O ponto de partida foi o Figma, mas o assunto ficou muito maior do que a ferramenta. Falamos sobre comunidade de verdade — aquela que não vive só na tela, mas que se encontra, troca, ensina e aprende junto. A força de movimentos como o Friends of Figma mostra que o design não é mais uma prática isolada. Ele é cultura, é rede, é construção coletiva. E isso muda completamente o nível da conversa profissional.
Entramos então em um território inevitável: inteligência artificial. Mas longe do discurso raso de “a IA vai substituir designers”, a discussão foi para um lugar mais interessante e mais real. A IA aparece como amplificadora de processo. Ela acelera a visualização de ideias, aproxima áreas que antes trabalhavam em silos e permite que mais pessoas participem da construção de soluções. Produto, engenharia e design começam a dividir o mesmo espaço de criação desde o início, e isso muda o jogo.
Um dos pontos mais fortes foi perceber que essa transformação não é só técnica, é comportamental. Designers precisam desenvolver novas habilidades, principalmente comunicação, pensamento crítico e visão de negócio. Quando qualquer pessoa consegue gerar uma interface básica com ajuda de IA, o valor do designer sobe de camada: menos “operador de ferramenta”, mais estrategista, tradutor de complexidade e guardião da experiência.

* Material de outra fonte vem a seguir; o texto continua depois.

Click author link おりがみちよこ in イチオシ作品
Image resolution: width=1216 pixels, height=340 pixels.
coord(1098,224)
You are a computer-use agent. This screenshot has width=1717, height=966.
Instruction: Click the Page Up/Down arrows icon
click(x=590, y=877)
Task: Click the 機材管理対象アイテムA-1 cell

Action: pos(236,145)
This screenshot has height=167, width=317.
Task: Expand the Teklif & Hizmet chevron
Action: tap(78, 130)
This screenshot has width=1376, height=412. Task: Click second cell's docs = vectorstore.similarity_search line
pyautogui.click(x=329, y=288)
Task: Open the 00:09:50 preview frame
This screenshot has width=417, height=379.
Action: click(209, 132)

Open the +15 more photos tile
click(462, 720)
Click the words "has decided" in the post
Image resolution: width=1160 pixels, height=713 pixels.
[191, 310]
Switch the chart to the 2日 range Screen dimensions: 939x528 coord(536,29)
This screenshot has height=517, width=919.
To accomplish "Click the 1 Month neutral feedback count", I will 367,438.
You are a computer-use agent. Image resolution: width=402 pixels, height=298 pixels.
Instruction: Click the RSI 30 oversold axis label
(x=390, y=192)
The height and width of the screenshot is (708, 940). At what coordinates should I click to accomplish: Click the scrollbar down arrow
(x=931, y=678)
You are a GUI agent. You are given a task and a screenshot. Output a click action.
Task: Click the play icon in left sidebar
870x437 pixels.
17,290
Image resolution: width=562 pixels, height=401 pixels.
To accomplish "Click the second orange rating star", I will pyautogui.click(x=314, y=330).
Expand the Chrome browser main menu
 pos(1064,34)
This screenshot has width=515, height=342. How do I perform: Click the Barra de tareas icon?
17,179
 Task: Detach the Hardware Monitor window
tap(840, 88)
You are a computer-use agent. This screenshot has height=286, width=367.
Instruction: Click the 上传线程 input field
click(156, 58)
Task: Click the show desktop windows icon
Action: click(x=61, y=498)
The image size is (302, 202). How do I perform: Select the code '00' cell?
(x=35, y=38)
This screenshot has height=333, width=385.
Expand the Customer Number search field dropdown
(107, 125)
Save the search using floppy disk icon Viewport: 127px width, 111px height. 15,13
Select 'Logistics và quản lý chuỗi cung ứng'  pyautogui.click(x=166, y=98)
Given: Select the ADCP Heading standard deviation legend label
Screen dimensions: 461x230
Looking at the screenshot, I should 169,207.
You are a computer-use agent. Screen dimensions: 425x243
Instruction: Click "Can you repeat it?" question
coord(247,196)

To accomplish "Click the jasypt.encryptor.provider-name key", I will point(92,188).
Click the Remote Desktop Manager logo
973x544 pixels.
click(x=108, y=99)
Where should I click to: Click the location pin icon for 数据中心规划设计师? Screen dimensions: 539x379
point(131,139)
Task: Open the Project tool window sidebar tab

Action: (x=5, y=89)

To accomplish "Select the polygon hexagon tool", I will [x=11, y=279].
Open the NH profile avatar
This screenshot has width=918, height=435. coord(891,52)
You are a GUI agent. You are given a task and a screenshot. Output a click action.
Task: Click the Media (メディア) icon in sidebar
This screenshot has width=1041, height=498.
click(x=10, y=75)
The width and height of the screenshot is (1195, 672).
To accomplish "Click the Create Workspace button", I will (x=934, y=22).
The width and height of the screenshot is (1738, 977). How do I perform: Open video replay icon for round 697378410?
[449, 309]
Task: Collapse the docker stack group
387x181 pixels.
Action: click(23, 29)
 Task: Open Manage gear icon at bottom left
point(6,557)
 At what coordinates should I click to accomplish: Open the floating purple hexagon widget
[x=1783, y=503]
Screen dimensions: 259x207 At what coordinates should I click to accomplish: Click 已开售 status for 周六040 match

Falamos também sobre algo que ainda é pouco discutido na América Latina: o espaço para designers ocuparem cadeiras mais estratégicas dentro das empresas. A evolução natural da área passa por designers fundando empresas, liderando áreas de produto e participando de decisões de negócio desde o começo. Não é mais só sobre tela bonita ou fluxo bem resolvido. É sobre impacto, direção e visão de futuro.
No fim, a sensação que ficou é que estamos vivendo uma virada parecida com a que aconteceu quando o design saiu do Photoshop estático e entrou no mundo colaborativo do Figma. Só que agora a mudança é mais profunda: é a passagem do design como entrega para o design como conversa contínua dentro do ecossistema de produto.
Se você trabalha com design, produto ou tecnologia, esse não é um movimento opcional. É o novo terreno onde as decisões estão sendo tomadas.